**GIVEN REQUEST:**
Gather every line in the items below that contains the string "Collapse", matching its case.

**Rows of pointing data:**
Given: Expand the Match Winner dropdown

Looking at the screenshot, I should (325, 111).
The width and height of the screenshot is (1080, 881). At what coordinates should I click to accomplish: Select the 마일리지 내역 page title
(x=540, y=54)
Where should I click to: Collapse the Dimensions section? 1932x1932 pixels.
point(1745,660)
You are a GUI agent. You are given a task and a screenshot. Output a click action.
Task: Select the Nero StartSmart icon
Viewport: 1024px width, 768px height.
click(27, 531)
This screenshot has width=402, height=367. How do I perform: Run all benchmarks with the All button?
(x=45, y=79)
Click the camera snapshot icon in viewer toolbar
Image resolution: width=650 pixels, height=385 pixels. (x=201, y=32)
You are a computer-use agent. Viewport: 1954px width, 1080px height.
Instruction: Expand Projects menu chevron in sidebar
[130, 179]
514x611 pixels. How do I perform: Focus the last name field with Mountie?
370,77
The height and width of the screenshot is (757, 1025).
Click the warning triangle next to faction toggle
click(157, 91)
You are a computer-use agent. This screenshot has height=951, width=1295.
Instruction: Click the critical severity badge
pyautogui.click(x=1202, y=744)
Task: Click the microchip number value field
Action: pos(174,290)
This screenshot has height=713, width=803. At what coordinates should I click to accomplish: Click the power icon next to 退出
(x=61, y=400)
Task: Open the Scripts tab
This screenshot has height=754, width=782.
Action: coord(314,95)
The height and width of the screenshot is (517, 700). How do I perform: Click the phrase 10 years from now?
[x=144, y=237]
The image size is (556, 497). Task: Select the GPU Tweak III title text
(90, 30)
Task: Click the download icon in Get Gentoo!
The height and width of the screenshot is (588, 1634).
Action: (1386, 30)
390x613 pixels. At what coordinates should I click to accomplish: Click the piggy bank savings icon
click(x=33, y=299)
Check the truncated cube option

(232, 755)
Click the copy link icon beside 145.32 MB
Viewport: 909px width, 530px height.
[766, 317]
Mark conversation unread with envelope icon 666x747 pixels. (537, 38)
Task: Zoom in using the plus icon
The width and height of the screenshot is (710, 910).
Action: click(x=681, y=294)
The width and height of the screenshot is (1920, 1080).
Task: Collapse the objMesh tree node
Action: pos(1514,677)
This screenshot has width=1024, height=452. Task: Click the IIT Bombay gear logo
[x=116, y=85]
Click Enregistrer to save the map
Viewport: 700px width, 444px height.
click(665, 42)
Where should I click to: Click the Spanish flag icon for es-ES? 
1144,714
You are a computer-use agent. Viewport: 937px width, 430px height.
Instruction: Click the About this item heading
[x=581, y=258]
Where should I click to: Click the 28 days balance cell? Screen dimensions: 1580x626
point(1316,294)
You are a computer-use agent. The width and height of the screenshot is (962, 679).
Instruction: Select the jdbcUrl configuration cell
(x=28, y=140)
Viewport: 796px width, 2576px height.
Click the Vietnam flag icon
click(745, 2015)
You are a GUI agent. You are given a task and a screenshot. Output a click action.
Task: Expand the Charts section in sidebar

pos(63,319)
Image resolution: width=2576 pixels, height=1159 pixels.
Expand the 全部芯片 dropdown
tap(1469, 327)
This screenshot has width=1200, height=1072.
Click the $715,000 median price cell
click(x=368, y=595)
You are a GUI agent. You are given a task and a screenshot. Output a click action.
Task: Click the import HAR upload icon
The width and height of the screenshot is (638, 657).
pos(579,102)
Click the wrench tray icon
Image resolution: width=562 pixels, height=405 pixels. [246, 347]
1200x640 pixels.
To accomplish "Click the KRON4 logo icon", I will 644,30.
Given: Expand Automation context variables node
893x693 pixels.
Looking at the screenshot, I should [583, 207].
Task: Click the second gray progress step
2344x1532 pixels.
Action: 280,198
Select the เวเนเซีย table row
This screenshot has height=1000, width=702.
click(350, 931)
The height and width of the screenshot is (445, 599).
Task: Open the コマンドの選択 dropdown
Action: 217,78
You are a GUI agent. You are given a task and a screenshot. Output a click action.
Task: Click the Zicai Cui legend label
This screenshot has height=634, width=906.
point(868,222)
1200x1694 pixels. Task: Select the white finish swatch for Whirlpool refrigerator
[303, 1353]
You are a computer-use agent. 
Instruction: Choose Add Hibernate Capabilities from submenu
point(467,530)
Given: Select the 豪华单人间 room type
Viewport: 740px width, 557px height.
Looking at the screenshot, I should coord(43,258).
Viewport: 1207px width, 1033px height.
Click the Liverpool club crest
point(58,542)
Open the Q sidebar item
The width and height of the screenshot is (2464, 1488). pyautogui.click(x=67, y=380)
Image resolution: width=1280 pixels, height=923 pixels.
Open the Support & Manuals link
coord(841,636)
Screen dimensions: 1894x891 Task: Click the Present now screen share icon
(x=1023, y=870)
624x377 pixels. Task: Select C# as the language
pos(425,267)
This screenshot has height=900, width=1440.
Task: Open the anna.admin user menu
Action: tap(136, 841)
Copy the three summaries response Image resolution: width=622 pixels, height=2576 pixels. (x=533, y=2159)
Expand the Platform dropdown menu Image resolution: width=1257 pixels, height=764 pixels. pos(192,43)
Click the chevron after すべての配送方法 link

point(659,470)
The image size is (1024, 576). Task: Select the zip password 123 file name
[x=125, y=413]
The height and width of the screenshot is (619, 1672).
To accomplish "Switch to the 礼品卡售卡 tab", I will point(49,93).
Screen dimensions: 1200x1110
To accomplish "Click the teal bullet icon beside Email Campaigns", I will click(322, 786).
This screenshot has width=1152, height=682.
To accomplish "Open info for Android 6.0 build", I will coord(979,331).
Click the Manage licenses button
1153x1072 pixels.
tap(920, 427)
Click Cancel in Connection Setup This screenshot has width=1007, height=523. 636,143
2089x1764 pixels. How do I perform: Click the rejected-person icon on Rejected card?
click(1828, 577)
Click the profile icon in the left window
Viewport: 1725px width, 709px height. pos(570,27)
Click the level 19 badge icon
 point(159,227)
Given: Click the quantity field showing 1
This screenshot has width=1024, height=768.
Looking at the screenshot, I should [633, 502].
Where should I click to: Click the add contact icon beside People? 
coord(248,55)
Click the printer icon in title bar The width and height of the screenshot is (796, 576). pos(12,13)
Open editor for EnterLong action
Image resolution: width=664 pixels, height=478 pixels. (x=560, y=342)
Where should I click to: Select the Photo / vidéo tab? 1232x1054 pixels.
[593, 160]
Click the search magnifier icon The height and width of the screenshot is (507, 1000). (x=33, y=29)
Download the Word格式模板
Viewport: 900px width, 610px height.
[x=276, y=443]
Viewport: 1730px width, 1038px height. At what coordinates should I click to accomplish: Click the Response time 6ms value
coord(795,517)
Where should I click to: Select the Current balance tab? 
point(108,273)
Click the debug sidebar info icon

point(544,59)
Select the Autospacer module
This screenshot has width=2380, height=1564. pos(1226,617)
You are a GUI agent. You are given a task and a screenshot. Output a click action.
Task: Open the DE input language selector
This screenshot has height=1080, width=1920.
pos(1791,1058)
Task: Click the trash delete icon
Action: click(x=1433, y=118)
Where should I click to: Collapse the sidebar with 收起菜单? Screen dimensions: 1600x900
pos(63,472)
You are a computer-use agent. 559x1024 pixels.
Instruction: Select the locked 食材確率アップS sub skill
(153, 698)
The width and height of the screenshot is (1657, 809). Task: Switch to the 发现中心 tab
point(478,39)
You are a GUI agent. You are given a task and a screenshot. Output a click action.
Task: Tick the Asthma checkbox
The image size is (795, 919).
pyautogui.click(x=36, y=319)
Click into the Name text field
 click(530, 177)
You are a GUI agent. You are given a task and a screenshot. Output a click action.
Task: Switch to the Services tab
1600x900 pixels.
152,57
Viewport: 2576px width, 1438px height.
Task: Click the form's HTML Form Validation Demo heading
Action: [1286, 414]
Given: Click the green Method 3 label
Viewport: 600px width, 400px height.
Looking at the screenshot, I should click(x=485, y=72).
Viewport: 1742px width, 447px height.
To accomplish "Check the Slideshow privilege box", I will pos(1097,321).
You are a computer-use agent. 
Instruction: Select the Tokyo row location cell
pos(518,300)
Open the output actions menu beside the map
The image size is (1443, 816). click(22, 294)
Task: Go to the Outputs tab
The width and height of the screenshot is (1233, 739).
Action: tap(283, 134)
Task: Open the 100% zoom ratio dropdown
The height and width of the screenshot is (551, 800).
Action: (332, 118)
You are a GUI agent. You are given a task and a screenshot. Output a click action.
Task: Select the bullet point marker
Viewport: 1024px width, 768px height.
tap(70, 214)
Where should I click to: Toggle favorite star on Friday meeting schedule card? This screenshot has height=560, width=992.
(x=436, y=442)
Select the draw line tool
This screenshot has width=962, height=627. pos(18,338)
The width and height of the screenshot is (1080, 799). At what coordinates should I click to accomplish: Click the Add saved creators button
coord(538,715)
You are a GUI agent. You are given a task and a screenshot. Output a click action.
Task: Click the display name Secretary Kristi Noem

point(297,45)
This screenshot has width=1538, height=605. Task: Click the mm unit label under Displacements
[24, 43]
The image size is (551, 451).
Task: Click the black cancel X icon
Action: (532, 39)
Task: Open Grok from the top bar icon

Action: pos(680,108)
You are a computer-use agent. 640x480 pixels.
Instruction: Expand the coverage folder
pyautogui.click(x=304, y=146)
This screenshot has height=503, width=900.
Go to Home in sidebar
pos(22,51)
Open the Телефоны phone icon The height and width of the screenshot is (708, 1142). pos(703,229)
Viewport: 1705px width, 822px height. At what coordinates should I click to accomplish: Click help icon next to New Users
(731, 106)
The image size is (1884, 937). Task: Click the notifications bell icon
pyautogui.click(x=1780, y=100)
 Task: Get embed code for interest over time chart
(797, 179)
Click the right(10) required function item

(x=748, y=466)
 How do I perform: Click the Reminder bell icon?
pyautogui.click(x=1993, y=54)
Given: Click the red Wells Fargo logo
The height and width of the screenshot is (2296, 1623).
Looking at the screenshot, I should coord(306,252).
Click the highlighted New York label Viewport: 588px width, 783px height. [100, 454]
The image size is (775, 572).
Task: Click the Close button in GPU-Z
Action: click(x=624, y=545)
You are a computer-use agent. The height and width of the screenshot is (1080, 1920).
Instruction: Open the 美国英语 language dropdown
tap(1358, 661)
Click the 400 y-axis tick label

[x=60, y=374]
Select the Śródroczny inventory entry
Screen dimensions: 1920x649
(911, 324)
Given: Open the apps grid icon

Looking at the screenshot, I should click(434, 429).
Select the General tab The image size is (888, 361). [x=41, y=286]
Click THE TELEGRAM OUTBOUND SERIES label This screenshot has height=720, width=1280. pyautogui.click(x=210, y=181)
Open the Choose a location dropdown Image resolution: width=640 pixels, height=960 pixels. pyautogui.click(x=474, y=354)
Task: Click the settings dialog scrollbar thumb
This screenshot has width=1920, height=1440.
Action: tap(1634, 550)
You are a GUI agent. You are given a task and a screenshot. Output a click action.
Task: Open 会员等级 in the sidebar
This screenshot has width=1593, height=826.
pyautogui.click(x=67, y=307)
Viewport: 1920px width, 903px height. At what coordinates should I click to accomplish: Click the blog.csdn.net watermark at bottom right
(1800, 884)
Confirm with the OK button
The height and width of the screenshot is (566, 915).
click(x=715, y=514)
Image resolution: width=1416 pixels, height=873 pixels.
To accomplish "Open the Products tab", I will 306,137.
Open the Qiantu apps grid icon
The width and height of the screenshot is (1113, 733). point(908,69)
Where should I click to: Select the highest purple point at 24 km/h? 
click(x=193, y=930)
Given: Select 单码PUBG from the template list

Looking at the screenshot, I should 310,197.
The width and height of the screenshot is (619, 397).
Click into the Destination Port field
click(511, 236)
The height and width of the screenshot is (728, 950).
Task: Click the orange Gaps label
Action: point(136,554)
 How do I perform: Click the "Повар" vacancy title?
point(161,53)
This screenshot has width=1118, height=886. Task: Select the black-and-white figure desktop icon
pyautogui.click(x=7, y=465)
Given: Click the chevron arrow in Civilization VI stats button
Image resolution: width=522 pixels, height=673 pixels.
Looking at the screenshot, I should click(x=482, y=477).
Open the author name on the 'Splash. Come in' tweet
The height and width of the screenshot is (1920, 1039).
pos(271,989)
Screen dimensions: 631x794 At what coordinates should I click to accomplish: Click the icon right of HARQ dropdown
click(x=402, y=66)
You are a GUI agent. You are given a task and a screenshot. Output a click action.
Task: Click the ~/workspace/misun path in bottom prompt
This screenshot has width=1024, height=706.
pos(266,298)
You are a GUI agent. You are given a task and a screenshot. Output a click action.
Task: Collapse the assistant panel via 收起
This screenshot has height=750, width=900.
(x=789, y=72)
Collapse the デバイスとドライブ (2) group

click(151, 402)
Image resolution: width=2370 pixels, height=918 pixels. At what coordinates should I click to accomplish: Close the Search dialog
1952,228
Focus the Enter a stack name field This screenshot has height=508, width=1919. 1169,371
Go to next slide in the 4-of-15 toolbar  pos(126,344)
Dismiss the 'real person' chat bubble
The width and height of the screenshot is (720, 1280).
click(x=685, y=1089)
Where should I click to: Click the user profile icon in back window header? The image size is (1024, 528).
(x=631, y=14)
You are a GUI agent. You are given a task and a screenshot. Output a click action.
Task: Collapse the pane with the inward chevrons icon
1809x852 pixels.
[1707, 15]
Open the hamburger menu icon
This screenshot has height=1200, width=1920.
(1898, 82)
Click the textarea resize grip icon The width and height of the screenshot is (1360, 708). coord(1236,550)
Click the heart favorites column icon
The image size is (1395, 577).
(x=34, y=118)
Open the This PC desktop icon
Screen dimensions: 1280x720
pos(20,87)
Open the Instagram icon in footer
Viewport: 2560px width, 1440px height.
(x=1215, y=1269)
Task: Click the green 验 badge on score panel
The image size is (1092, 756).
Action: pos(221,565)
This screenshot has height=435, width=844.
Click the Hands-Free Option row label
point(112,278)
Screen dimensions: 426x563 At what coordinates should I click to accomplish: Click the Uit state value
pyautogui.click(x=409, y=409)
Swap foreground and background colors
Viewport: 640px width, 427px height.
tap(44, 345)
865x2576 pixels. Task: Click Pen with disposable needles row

**EXPECTED ANSWER:**
Where should I click to: Collapse the Dimensions section? 1932x1932 pixels.
Task: Collapse the objMesh tree node
Where should I click to: Collapse the sidebar with 收起菜单? Screen dimensions: 1600x900
Task: Collapse the assistant panel via 收起
Collapse the デバイスとドライブ (2) group
Task: Collapse the pane with the inward chevrons icon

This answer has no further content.